Assigned task
Your answer must be an exact copy of the listing.

--- Data to examine Enclosed Below ---

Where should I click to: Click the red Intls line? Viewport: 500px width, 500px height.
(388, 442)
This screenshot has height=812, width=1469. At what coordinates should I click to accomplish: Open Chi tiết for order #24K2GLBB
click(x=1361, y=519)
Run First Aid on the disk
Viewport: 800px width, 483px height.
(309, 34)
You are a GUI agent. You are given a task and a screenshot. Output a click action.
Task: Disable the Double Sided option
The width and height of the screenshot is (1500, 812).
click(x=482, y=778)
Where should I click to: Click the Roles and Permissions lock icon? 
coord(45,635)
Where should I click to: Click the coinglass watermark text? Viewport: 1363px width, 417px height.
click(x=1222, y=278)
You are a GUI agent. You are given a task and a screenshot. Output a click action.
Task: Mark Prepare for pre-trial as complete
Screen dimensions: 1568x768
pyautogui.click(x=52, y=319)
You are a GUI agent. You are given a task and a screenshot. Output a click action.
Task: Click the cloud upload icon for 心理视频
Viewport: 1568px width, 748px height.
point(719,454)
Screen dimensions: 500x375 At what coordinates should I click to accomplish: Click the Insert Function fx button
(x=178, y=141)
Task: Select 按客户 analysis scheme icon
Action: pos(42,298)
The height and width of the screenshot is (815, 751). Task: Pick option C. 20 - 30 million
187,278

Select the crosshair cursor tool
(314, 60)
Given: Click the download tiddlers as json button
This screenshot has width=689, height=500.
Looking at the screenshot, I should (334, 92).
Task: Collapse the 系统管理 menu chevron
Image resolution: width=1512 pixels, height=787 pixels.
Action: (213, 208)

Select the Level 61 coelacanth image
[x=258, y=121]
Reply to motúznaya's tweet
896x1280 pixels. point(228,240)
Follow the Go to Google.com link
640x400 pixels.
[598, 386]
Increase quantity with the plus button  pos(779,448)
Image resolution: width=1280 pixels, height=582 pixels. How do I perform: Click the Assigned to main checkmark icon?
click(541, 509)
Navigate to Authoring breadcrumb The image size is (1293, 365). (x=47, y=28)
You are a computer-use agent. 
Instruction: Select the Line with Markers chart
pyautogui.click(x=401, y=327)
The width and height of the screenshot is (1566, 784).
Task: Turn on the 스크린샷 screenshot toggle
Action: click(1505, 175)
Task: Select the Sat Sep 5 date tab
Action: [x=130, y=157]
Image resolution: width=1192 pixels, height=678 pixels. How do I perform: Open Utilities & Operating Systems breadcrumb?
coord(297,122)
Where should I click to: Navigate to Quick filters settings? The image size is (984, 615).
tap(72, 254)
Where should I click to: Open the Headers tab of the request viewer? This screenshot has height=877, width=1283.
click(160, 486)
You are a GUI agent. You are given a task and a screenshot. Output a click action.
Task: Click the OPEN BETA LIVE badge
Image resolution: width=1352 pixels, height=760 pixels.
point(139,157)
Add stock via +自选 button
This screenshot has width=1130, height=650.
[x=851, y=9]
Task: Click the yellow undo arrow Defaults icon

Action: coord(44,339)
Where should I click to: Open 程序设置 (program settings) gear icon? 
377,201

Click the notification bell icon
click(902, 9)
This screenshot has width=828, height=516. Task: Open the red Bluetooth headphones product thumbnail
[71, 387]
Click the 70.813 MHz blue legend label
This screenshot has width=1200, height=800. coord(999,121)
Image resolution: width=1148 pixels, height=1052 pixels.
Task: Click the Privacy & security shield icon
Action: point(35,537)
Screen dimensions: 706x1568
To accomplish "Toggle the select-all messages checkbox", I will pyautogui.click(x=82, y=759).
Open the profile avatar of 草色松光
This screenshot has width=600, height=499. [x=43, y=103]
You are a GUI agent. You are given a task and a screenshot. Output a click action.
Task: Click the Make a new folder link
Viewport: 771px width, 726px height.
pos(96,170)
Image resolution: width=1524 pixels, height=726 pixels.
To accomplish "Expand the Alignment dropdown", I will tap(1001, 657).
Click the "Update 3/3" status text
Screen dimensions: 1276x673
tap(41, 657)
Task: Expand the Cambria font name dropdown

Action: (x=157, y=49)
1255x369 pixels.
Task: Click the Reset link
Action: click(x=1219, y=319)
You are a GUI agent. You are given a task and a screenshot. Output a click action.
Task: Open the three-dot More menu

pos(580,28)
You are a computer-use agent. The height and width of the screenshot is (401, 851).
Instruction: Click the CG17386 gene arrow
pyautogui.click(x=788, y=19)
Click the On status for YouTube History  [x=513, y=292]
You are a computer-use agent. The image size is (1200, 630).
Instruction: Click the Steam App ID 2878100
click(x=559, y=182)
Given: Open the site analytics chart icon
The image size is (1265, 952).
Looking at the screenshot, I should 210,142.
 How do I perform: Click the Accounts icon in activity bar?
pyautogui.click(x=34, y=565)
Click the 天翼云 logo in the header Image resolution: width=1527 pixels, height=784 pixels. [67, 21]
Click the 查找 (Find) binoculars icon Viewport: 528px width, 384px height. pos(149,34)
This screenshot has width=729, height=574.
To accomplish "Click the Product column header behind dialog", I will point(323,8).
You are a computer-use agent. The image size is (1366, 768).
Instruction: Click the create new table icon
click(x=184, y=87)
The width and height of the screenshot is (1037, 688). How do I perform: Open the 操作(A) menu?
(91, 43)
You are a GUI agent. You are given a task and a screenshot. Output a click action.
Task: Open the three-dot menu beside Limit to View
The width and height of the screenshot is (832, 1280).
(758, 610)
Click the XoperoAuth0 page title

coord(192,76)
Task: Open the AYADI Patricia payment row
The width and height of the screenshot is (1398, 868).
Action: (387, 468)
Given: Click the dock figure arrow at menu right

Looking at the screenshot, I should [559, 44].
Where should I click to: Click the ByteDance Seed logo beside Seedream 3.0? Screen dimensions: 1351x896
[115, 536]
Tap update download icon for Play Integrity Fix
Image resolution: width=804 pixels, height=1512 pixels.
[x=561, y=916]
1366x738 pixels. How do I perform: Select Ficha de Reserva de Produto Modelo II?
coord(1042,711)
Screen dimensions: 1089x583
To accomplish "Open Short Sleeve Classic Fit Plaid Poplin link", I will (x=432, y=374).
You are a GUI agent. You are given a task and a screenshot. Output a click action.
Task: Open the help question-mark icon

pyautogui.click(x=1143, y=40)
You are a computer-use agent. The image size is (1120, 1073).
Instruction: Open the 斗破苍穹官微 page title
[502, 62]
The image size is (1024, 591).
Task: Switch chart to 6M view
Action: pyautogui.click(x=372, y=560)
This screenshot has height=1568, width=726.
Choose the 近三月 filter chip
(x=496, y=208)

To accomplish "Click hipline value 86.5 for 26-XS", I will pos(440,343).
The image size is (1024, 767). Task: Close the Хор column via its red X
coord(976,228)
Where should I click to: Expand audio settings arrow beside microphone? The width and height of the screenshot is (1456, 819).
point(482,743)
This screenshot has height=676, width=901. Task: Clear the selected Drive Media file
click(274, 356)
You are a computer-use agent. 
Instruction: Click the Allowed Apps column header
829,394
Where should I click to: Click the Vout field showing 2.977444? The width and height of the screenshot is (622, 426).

--- End of Enclosed Data to examine ---

Problem solution
Where should I click to: Click the red Intls line? Viewport: 500px width, 500px height.
(388, 442)
This screenshot has height=812, width=1469. At what coordinates should I click to accomplish: Open Chi tiết for order #24K2GLBB
click(x=1361, y=519)
Run First Aid on the disk
Viewport: 800px width, 483px height.
(309, 34)
You are a GUI agent. You are given a task and a screenshot. Output a click action.
Task: Disable the Double Sided option
The width and height of the screenshot is (1500, 812).
click(x=482, y=778)
Where should I click to: Click the Roles and Permissions lock icon? 
coord(45,635)
Where should I click to: Click the coinglass watermark text? Viewport: 1363px width, 417px height.
click(x=1222, y=278)
You are a GUI agent. You are given a task and a screenshot. Output a click action.
Task: Mark Prepare for pre-trial as complete
Screen dimensions: 1568x768
pyautogui.click(x=52, y=319)
You are a GUI agent. You are given a task and a screenshot. Output a click action.
Task: Click the cloud upload icon for 心理视频
Viewport: 1568px width, 748px height.
point(719,454)
Screen dimensions: 500x375 At what coordinates should I click to accomplish: Click the Insert Function fx button
(x=178, y=141)
Task: Select 按客户 analysis scheme icon
Action: pos(42,298)
The height and width of the screenshot is (815, 751). Task: Pick option C. 20 - 30 million
187,278

Select the crosshair cursor tool
(314, 60)
Given: Click the download tiddlers as json button
This screenshot has width=689, height=500.
Looking at the screenshot, I should (334, 92).
Task: Collapse the 系统管理 menu chevron
Image resolution: width=1512 pixels, height=787 pixels.
Action: (213, 208)

Select the Level 61 coelacanth image
[x=258, y=121]
Reply to motúznaya's tweet
896x1280 pixels. point(228,240)
Follow the Go to Google.com link
640x400 pixels.
[598, 386]
Increase quantity with the plus button  pos(779,448)
Image resolution: width=1280 pixels, height=582 pixels. How do I perform: Click the Assigned to main checkmark icon?
click(541, 509)
Navigate to Authoring breadcrumb The image size is (1293, 365). (x=47, y=28)
You are a computer-use agent. 
Instruction: Select the Line with Markers chart
pyautogui.click(x=401, y=327)
The width and height of the screenshot is (1566, 784).
Task: Turn on the 스크린샷 screenshot toggle
Action: click(1505, 175)
Task: Select the Sat Sep 5 date tab
Action: [x=130, y=157]
Image resolution: width=1192 pixels, height=678 pixels. How do I perform: Open Utilities & Operating Systems breadcrumb?
coord(297,122)
Where should I click to: Navigate to Quick filters settings? The image size is (984, 615).
tap(72, 254)
Where should I click to: Open the Headers tab of the request viewer? This screenshot has height=877, width=1283.
click(160, 486)
You are a GUI agent. You are given a task and a screenshot. Output a click action.
Task: Click the OPEN BETA LIVE badge
Image resolution: width=1352 pixels, height=760 pixels.
point(139,157)
Add stock via +自选 button
This screenshot has width=1130, height=650.
[x=851, y=9]
Task: Click the yellow undo arrow Defaults icon

Action: coord(44,339)
Where should I click to: Open 程序设置 (program settings) gear icon? 
377,201

Click the notification bell icon
click(902, 9)
This screenshot has width=828, height=516. Task: Open the red Bluetooth headphones product thumbnail
[71, 387]
Click the 70.813 MHz blue legend label
This screenshot has width=1200, height=800. coord(999,121)
Image resolution: width=1148 pixels, height=1052 pixels.
Task: Click the Privacy & security shield icon
Action: point(35,537)
Screen dimensions: 706x1568
To accomplish "Toggle the select-all messages checkbox", I will pyautogui.click(x=82, y=759).
Open the profile avatar of 草色松光
This screenshot has width=600, height=499. [x=43, y=103]
You are a GUI agent. You are given a task and a screenshot. Output a click action.
Task: Click the Make a new folder link
Viewport: 771px width, 726px height.
pos(96,170)
Image resolution: width=1524 pixels, height=726 pixels.
To accomplish "Expand the Alignment dropdown", I will tap(1001, 657).
Click the "Update 3/3" status text
Screen dimensions: 1276x673
tap(41, 657)
Task: Expand the Cambria font name dropdown

Action: (x=157, y=49)
1255x369 pixels.
Task: Click the Reset link
Action: click(x=1219, y=319)
You are a GUI agent. You are given a task and a screenshot. Output a click action.
Task: Open the three-dot More menu

pos(580,28)
You are a computer-use agent. The height and width of the screenshot is (401, 851).
Instruction: Click the CG17386 gene arrow
pyautogui.click(x=788, y=19)
Click the On status for YouTube History  [x=513, y=292]
You are a computer-use agent. The image size is (1200, 630).
Instruction: Click the Steam App ID 2878100
click(x=559, y=182)
Given: Open the site analytics chart icon
The image size is (1265, 952).
Looking at the screenshot, I should 210,142.
 How do I perform: Click the Accounts icon in activity bar?
pyautogui.click(x=34, y=565)
Click the 天翼云 logo in the header Image resolution: width=1527 pixels, height=784 pixels. [67, 21]
Click the 查找 (Find) binoculars icon Viewport: 528px width, 384px height. pos(149,34)
This screenshot has width=729, height=574.
To accomplish "Click the Product column header behind dialog", I will point(323,8).
You are a computer-use agent. The image size is (1366, 768).
Instruction: Click the create new table icon
click(x=184, y=87)
The width and height of the screenshot is (1037, 688). How do I perform: Open the 操作(A) menu?
(91, 43)
You are a GUI agent. You are given a task and a screenshot. Output a click action.
Task: Open the three-dot menu beside Limit to View
The width and height of the screenshot is (832, 1280).
(758, 610)
Click the XoperoAuth0 page title

coord(192,76)
Task: Open the AYADI Patricia payment row
The width and height of the screenshot is (1398, 868).
Action: (387, 468)
Given: Click the dock figure arrow at menu right

Looking at the screenshot, I should [559, 44].
Where should I click to: Click the ByteDance Seed logo beside Seedream 3.0? Screen dimensions: 1351x896
[115, 536]
Tap update download icon for Play Integrity Fix
Image resolution: width=804 pixels, height=1512 pixels.
[x=561, y=916]
1366x738 pixels. How do I perform: Select Ficha de Reserva de Produto Modelo II?
coord(1042,711)
Screen dimensions: 1089x583
To accomplish "Open Short Sleeve Classic Fit Plaid Poplin link", I will (x=432, y=374).
You are a GUI agent. You are given a task and a screenshot. Output a click action.
Task: Open the help question-mark icon

pyautogui.click(x=1143, y=40)
You are a computer-use agent. The image size is (1120, 1073).
Instruction: Open the 斗破苍穹官微 page title
[502, 62]
The image size is (1024, 591).
Task: Switch chart to 6M view
Action: pyautogui.click(x=372, y=560)
This screenshot has height=1568, width=726.
Choose the 近三月 filter chip
(x=496, y=208)

To accomplish "Click hipline value 86.5 for 26-XS", I will pos(440,343).
The image size is (1024, 767). Task: Close the Хор column via its red X
coord(976,228)
Where should I click to: Expand audio settings arrow beside microphone? The width and height of the screenshot is (1456, 819).
point(482,743)
This screenshot has height=676, width=901. Task: Clear the selected Drive Media file
click(274, 356)
You are a computer-use agent. 
Instruction: Click the Allowed Apps column header
829,394
Where should I click to: Click the Vout field showing 2.977444? The width and height of the screenshot is (622, 426).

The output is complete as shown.